Democritus had a similar view as Empedocles but added that the effluences created a void. Metals and rocks could also contain void in order to be less or more attracted to magnets.[1]
This idea survived up to the Scientific Revolution. In 1664, René Descartes produced his theory of magnetism, in which the flow of effluences or effluvia rarified the air, creating differences in air pressure. According to Descartes, these effluvia circulated inside and around the magnet in closed loops.[2]
In ancient times, Greek thinkers like Posidonius (1 BC) noticed a relation between the tides and the position of the Moon in the sky. He considered that light from the Moon had an influence on the tides.[3]
In the 9th century, Abu Ma'shar al-Balkhi (Latinized as Albumasar) wrote his book on The Great Introduction to the Science of Astrology (Kitāb al-madkhal al-kabīr) recorded the correlation between the tides and the Moon, noticing that there were two tides in a day.[4] As there is no moonlight when the Moon is the opposite side of Earth, he proposed that the Moon had some intrinsic virtue that attracted the water. The Sun would have some of that virtue but less than the moon.[3] This book was translated to Latin and was a reference for European medieval scholars.[4] One writer that rejected this astrological reading was Robert Grosseteste who wrote On the Ebb and Flow of the Sea (Latin: Questio de fluxu et refluxu maris), written around 1227, in which he insisted that light from the Moon rarefied the air producing the tides.[4] He explained the tides when the Moon is below the horizon as reflections from the celestial sphere.[3] Two theories coexisted, the idea of light influencing the tides and Albumasar' virtue. Roger Bacon supported the idea of Grosseteste, Albertus Magnus supported a mix of both, and others like Jean Buridan hesitated between the two.[3]
In 17th century, Johannes Kepler who came up with the Kepler's laws of planetary motion, proposed the idea that the Sun emitted some sort of invisible "species" that traveled instantaneously and acted more strongly depending on the distance, size and density of the planet. Kepler considered that if the Sun rotated, it would create a whirlpool of species that drags all planets to orbit around it.[4] The idea of the rotation of the Sun was confirmed by Galileo Galilei, but the frequency did not match Kepler's calculations.[4] To explain the tides, Kepler considered that the species would behave similar to magnetic forces.[4]
Descartes rejected Kepler's theory[4] and also constructed also a mechanical explanation of gravitation based on the ideas vortices, considering space continuous.[5]
Newtonian gravitation
Newtonian mechanics
Before Newton, only a few mechanical explanations of gravity existed.
In 1687, Newton's Principia in 1687 provided a framework with which to investigate the motion and forces. He introduced mathematical definition of gravitational force with his law of universal gravitation, in which the gravitational force between two bodies is directed along the line separating the bodies and its magnitude is proportional to the product of their masses, divided by the square of their distance apart.[6]
While Newton explanation of gravity was very successful in astronomy, it did not explain how it could act at a distance and instantaneously.
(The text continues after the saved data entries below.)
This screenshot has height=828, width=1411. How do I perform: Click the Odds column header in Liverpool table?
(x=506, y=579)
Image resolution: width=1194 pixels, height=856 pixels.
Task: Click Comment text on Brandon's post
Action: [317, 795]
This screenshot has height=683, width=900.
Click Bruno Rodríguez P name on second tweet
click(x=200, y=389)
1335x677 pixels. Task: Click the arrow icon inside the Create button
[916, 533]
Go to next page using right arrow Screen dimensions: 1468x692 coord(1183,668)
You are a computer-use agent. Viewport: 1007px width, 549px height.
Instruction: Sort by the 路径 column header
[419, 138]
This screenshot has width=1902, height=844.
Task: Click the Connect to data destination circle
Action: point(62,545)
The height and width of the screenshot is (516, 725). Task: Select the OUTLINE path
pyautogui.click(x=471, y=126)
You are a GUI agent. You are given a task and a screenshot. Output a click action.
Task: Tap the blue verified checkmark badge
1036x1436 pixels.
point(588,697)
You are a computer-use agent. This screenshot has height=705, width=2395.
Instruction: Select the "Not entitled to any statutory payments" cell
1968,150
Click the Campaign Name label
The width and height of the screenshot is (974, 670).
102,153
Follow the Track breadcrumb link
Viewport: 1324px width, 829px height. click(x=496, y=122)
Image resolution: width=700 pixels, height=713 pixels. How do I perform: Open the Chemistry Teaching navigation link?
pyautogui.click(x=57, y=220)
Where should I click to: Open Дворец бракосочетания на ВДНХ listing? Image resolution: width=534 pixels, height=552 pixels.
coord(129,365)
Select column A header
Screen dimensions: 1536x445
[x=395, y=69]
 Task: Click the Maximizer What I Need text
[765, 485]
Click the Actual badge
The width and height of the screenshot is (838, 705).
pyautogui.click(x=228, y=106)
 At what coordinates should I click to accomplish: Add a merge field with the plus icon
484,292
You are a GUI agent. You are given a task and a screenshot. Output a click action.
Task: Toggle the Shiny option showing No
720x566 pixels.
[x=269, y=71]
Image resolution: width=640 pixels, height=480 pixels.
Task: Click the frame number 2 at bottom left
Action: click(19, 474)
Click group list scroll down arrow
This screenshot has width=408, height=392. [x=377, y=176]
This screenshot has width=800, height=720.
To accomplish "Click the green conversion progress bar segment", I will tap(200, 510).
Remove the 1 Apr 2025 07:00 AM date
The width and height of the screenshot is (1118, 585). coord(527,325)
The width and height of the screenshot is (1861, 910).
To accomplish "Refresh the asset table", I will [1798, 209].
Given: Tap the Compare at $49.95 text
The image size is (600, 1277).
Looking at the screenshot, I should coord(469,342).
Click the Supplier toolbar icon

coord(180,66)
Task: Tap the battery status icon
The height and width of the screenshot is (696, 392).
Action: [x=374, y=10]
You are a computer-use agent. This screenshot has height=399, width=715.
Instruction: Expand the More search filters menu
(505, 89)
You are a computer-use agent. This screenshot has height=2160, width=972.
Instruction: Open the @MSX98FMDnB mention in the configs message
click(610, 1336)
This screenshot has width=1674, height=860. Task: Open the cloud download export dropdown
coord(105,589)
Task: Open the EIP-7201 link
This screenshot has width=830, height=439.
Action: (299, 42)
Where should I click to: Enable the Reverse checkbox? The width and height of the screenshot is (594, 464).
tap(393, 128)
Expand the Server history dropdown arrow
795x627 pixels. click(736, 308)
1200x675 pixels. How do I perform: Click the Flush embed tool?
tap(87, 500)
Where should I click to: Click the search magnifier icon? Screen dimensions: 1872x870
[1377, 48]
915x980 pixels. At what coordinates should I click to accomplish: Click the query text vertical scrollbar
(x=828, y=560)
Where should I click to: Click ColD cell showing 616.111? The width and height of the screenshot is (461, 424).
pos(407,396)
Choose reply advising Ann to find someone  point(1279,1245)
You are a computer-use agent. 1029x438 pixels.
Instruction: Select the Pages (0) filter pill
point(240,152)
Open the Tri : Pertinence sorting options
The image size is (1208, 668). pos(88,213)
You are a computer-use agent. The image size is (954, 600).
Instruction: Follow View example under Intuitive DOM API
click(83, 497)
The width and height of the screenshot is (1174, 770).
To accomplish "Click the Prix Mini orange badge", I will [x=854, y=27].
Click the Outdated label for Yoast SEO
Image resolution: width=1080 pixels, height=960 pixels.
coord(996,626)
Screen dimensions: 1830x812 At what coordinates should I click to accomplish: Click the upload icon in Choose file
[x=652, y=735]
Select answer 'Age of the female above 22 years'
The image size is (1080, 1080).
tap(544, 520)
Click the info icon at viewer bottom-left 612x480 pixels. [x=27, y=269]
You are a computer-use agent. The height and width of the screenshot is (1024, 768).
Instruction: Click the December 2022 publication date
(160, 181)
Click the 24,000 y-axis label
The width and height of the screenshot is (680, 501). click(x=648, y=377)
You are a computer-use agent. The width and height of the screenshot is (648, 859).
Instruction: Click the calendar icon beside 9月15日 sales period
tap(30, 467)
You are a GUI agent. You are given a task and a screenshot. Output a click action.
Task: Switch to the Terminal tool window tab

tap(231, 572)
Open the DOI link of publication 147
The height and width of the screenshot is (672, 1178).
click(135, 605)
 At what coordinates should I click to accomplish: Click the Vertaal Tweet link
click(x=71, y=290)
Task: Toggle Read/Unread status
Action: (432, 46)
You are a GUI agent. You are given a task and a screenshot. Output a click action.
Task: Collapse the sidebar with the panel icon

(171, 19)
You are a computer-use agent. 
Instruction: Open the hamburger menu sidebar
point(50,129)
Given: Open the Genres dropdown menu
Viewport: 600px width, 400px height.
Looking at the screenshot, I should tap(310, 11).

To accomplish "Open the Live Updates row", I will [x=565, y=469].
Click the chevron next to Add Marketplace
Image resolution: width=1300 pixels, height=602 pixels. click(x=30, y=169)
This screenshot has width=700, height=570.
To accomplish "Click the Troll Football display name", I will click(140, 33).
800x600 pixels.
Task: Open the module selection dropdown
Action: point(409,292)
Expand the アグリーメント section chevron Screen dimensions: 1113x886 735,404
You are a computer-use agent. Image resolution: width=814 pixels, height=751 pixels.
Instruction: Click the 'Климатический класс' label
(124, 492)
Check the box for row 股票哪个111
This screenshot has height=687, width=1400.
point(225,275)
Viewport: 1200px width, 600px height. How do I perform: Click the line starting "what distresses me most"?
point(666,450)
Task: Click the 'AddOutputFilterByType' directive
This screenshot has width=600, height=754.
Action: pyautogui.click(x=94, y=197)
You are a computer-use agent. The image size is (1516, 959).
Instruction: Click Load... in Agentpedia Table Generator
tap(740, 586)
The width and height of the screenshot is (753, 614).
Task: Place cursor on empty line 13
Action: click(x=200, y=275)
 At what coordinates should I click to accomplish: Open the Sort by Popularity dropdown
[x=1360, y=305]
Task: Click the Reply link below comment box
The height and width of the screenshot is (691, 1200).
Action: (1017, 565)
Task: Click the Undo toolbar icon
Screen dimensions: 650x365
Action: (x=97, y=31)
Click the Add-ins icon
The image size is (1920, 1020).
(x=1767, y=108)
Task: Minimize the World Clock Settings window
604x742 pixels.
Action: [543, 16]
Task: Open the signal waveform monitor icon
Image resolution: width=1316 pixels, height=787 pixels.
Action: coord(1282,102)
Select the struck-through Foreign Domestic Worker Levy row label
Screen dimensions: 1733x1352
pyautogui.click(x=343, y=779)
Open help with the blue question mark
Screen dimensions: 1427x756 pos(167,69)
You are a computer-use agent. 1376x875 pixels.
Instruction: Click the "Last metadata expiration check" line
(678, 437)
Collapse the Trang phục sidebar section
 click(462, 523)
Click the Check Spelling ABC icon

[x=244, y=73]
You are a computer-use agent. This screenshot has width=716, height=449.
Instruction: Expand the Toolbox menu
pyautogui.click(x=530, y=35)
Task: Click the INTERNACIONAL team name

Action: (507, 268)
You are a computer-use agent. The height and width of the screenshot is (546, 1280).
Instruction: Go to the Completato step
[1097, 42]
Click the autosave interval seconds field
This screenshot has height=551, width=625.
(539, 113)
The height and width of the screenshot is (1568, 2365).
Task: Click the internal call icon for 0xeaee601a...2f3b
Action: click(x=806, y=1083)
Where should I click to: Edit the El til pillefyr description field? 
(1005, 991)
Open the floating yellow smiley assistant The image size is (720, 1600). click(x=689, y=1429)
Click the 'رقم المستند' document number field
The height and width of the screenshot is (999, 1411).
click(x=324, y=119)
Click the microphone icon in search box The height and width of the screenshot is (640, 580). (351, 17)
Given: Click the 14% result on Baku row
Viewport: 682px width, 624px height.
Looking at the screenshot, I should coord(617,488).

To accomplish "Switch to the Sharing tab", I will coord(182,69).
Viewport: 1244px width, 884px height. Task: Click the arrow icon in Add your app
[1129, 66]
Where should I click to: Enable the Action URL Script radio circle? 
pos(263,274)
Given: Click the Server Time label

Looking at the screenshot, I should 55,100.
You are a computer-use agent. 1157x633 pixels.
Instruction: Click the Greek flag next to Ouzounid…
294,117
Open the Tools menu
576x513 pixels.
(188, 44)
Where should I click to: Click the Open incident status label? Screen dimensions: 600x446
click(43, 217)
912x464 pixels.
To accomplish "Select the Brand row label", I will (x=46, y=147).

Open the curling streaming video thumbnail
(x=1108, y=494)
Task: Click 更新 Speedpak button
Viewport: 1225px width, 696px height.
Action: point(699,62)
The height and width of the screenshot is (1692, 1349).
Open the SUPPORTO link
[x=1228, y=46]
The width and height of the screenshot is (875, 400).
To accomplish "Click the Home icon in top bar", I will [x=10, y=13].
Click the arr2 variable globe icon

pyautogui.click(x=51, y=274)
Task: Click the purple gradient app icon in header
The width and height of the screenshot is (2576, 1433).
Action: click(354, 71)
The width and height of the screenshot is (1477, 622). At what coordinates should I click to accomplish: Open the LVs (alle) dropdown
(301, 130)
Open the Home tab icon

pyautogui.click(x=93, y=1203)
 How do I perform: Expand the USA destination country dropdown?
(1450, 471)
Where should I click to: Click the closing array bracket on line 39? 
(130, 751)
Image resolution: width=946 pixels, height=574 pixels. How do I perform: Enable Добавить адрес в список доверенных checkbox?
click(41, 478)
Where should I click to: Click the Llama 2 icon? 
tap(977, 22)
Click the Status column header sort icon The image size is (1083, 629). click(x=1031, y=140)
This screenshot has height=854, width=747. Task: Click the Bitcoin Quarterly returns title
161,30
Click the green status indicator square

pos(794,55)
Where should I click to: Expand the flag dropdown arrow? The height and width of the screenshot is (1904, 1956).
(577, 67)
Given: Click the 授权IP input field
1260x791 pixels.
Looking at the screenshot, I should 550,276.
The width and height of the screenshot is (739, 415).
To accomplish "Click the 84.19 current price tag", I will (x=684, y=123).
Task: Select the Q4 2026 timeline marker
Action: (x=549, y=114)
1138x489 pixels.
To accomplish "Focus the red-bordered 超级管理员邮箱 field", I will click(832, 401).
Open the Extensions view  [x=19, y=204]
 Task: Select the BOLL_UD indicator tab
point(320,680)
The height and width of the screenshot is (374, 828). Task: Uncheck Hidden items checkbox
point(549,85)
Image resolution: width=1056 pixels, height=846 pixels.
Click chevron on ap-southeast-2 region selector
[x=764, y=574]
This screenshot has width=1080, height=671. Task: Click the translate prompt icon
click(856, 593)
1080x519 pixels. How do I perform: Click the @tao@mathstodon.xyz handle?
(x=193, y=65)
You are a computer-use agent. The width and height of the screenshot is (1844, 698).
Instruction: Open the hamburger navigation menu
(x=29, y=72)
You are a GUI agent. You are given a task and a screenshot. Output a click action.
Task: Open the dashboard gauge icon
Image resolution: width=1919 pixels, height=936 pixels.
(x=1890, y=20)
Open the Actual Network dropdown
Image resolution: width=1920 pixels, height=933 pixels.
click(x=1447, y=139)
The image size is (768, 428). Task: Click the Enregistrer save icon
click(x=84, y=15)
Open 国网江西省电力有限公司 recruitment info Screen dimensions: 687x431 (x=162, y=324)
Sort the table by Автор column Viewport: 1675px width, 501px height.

Newton, considered action at a distance to be:
so great an Absurdity that I believe no Man who has in philosophical Matters a competent Faculty of thinking can ever fall into it.[7]
— Isaac Newton, Letters to Bentley, 1692/3
Gottfried Wilhelm Leibniz complained that Newtonian mechanics violated the metaphysics of continuity according to natura non facit saltus, in which every cause and effect should be connected to one another.[2]Roger Joseph Boscovich rejected Leibniz take considering that bodies would have discontinuous changes in density at the boundaries and that if came into contact their velocities would change discontinuously.[2]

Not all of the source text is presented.